Field boundary, Fustane, Co. Kerry
Co. Kerry |
Ritual/Ceremonial
On the south-facing slope of Mangerton Mountain in County Kerry, a wall that once divided farmland now does little more than haunt the bog.
It does not announce itself. Most of its stones have collapsed and sunk into the peat, and only occasional uprights break the surface, protruding at intervals like the spines of something buried. What remains visible hints at a structure that was once deliberate and substantial: a field boundary roughly 130 metres long, built with stones set at right angles to the wall's line, meandering from east to west until it meets a river bank. Midway along, a second wall branches off to the south for about 60 metres before it too disappears beneath the bog.
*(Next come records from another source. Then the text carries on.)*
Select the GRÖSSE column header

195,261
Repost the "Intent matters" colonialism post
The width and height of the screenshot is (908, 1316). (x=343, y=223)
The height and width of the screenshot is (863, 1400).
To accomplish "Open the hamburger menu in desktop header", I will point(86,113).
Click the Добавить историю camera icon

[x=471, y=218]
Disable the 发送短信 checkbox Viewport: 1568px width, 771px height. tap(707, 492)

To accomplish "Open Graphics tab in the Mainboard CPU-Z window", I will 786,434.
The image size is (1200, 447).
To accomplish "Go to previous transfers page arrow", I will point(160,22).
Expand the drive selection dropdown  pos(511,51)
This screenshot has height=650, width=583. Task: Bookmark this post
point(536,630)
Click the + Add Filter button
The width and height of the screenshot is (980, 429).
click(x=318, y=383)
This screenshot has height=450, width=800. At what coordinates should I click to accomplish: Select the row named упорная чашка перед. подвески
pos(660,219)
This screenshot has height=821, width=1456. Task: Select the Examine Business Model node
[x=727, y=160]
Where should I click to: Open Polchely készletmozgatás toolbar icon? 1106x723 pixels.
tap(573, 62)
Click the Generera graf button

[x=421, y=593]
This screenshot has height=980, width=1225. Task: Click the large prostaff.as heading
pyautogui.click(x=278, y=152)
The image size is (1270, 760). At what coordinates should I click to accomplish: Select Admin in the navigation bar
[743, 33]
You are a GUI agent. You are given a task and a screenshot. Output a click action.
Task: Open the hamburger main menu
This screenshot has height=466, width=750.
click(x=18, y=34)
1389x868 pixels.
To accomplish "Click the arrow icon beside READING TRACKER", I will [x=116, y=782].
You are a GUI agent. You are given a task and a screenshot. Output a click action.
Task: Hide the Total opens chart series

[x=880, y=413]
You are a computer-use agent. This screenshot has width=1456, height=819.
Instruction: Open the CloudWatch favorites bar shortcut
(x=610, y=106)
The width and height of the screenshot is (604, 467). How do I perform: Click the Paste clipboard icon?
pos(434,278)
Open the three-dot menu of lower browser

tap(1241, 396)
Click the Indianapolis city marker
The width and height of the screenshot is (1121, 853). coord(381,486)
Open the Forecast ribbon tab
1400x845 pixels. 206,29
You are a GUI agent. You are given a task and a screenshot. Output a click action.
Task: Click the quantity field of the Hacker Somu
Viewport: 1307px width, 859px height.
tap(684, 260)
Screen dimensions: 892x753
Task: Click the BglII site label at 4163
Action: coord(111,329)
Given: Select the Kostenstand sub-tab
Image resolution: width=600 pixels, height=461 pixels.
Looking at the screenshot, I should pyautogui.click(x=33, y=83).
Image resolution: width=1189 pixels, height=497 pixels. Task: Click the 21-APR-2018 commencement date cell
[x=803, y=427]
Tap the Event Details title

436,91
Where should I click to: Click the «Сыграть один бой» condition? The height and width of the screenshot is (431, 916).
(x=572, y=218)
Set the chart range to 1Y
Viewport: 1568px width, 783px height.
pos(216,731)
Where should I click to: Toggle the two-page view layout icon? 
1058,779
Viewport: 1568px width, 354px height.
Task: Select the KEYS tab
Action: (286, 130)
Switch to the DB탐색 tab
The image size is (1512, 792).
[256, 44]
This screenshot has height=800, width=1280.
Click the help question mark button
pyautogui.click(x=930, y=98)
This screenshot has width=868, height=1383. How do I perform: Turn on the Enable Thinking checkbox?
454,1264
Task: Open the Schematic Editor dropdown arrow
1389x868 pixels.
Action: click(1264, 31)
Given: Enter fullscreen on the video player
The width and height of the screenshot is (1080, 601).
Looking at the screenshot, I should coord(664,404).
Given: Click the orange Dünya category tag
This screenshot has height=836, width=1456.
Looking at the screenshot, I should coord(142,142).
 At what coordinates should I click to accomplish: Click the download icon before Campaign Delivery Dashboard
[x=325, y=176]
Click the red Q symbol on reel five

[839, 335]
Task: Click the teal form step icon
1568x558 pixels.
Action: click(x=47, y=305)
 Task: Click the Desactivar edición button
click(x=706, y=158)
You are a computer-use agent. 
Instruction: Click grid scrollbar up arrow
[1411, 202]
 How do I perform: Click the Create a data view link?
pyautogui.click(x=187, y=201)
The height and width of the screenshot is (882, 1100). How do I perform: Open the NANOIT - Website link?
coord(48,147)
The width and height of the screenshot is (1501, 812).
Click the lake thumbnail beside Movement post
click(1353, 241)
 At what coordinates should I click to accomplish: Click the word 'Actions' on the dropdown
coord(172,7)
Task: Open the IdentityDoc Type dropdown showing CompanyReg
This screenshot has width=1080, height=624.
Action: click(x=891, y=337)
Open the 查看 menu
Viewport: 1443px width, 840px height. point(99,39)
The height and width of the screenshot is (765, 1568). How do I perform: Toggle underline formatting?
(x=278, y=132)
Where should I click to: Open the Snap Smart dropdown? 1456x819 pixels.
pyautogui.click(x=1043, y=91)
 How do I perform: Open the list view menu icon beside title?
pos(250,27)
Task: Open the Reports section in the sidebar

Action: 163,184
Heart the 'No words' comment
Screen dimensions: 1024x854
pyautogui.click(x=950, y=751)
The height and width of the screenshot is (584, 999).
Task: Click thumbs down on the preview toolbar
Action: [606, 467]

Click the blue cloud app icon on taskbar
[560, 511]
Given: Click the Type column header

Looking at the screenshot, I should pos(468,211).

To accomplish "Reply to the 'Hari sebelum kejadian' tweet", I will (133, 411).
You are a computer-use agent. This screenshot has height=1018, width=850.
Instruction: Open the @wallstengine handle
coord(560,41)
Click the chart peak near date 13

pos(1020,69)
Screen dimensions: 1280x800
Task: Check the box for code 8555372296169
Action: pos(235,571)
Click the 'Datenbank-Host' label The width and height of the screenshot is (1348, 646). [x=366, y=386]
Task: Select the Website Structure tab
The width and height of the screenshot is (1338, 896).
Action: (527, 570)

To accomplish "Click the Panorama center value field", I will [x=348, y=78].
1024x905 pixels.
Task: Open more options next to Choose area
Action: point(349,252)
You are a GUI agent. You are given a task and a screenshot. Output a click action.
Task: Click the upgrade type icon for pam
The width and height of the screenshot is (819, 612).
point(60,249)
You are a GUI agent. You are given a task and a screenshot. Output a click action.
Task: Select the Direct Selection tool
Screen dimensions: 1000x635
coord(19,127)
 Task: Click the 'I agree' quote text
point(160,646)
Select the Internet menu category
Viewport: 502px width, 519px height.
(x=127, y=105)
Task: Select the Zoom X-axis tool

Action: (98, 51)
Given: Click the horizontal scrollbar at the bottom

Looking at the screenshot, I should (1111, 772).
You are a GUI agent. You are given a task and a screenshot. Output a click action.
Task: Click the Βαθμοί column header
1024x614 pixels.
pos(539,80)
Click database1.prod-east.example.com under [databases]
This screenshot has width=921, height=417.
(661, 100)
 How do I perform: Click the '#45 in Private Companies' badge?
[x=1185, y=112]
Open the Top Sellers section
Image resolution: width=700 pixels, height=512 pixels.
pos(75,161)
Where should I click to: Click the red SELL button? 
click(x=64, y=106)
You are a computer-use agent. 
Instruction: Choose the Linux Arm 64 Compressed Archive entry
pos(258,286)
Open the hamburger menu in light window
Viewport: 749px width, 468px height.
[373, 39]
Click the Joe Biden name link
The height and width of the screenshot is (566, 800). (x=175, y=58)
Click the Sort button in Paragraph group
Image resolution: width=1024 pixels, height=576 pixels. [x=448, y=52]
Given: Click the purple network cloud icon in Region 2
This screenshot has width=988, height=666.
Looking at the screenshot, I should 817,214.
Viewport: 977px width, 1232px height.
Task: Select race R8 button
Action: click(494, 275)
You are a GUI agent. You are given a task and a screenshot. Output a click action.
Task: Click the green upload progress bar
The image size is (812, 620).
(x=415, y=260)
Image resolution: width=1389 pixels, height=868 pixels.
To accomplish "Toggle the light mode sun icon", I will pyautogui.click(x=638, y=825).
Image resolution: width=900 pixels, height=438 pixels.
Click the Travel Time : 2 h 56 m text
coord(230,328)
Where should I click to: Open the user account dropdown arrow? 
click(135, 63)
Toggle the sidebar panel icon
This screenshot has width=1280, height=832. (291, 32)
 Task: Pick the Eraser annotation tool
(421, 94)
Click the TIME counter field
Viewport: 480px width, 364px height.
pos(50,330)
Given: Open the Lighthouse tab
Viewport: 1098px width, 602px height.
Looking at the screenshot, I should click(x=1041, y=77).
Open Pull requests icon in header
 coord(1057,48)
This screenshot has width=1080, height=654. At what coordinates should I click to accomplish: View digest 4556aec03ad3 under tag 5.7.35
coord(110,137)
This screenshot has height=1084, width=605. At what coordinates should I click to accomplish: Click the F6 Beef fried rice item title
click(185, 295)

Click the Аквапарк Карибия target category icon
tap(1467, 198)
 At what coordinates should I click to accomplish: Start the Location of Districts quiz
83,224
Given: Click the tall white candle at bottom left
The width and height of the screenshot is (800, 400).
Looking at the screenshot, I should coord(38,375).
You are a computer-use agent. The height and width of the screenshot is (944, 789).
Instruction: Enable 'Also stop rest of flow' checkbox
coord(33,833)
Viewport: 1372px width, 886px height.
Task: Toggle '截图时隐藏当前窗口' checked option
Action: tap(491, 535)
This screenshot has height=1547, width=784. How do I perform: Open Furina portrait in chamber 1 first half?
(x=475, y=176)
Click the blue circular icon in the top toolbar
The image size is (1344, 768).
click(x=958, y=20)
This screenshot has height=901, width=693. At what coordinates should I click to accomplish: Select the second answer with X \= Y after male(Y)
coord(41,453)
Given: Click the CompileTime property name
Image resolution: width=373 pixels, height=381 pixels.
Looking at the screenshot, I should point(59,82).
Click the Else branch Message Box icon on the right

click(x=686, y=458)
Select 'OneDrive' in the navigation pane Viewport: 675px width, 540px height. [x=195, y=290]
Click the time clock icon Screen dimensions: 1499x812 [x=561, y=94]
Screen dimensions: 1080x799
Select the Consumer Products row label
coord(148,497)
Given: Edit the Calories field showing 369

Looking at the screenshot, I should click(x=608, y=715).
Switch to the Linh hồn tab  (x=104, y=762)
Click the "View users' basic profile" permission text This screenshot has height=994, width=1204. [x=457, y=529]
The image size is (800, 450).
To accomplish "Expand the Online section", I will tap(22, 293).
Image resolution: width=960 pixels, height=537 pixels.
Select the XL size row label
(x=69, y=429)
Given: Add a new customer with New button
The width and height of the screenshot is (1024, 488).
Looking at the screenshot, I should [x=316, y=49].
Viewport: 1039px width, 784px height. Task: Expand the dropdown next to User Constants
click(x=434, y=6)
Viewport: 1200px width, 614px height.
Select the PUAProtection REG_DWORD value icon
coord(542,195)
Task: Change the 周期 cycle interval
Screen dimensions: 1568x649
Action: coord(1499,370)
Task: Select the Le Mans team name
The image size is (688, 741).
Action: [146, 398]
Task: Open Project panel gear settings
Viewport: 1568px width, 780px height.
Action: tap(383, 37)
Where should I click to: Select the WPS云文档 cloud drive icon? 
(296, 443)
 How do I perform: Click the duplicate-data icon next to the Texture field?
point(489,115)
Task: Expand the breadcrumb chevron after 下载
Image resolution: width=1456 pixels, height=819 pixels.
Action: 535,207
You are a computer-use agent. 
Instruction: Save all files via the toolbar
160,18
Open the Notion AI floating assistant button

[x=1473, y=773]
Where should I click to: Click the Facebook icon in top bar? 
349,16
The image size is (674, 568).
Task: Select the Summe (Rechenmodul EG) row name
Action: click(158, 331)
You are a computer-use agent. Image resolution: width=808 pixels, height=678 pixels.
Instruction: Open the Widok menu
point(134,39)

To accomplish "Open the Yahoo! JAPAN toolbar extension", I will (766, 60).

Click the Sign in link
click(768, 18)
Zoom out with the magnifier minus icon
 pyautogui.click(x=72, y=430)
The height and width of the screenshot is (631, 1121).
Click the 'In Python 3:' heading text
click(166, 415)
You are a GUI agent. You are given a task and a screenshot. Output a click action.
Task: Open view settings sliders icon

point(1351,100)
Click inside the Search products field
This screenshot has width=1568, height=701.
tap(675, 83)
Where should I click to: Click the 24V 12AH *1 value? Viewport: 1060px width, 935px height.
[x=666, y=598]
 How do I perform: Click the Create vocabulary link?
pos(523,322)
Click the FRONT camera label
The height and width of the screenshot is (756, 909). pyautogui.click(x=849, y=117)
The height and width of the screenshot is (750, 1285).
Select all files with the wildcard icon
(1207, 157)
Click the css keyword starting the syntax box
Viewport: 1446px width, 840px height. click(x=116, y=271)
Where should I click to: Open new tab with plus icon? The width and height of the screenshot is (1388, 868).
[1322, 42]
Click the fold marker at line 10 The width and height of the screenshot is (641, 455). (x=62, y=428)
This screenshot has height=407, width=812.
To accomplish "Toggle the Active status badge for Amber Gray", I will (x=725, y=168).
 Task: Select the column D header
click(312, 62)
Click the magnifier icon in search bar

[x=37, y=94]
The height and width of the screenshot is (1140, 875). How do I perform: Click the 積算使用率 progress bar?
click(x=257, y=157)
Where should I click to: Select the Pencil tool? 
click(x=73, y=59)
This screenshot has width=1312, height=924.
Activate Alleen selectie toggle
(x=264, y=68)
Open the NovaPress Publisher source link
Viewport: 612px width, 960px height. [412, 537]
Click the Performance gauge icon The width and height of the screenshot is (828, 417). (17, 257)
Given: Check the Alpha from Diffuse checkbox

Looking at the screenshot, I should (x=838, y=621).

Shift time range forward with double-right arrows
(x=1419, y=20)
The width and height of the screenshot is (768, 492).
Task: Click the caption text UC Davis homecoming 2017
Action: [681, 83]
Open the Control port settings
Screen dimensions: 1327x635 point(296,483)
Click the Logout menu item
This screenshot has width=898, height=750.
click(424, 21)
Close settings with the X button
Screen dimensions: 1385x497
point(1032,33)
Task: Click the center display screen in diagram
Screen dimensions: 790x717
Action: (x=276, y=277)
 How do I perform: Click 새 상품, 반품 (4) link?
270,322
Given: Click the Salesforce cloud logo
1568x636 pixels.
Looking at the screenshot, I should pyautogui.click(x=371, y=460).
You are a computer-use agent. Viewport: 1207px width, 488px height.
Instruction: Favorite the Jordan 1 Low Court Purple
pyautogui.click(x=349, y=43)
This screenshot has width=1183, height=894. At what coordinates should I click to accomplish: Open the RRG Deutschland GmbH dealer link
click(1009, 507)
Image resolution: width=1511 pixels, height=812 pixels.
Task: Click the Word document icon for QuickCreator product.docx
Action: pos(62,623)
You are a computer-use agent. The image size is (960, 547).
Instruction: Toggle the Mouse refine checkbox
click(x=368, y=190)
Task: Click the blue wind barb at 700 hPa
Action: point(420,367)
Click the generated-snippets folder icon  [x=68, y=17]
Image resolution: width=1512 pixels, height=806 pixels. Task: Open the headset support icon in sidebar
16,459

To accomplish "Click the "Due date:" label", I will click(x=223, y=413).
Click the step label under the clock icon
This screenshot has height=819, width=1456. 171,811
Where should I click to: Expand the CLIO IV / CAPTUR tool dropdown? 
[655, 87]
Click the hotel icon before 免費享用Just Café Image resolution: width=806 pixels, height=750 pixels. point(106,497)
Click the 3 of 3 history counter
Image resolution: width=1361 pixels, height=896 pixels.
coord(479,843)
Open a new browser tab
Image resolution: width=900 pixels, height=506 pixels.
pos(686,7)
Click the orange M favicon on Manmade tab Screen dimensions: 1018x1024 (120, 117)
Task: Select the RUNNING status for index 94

The wall begins around 25 metres east of a recorded hut site, a proximity that suggests this was working agricultural land rather than a casual boundary. Someone lived close by, and these walls organised the ground around them. Relict field systems of this kind, preserved beneath blanket bog, represent an earlier agricultural landscape that was gradually swallowed as the peat accumulated over centuries. The bog, which can preserve organic and inorganic material with remarkable fidelity, has in this case both hidden and protected the structure. The wall itself is modest in scale, around half a metre wide and only about 0.4 metres high where it still stands, but its survival in any form on rough hill pasture at this altitude speaks to the conditions that allowed it to persist.